Change all passwords
In the fifth step you changed the passwords of all your users, but hackers may have been able to discover other passwords as well. For this reason, at least change the password of your database, and your FTP account, host control panel, etc. as well. This way you don’t have to wonder if your website really is secure again. Fill in the new database password in ‘DB_PASWORD’ in the wp-config.php file.
Go live and test
Now you are ready to take your WordPress website live again. Remove the block from step one and check to see if your website can be accessed when you are not logged in, for example, by visiting your website from a different network or using your telephone without wifi.
You may still get a notification stating that your website contains malware. In this case your website has been placed on a blacklist, which means it also no longer comes up in Google searches. Use the options Google offers to put your website back in the search results.
- Google Diagnostic Center (replace www.example.com) in the url for your own domain). You can use this tool to see if your website is on the Google blacklist.
- Google Webmasters indicates if and when Google indexed a problem with your WordPress website.
- Submit a request via Google Reconsideration Tool to have Google reindex your WordPress website.

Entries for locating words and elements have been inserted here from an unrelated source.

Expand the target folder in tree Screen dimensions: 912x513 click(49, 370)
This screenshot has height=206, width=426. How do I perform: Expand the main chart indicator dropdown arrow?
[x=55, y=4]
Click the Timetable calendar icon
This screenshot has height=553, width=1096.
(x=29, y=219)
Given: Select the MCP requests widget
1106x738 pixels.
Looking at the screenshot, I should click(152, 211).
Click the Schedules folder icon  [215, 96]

Behind the scenes at WordPress there is a large community of developers constantly working on improving the code. The advantage of this is that any known leaks in WordPress, plugins and themes are often resolved quickly when a new version is released. That’s why you should always make sure your website is up-to-date. This way you greatly decrease the chance you will be hacked again and you can perform new updates very quickly because it’s usually just a small modification.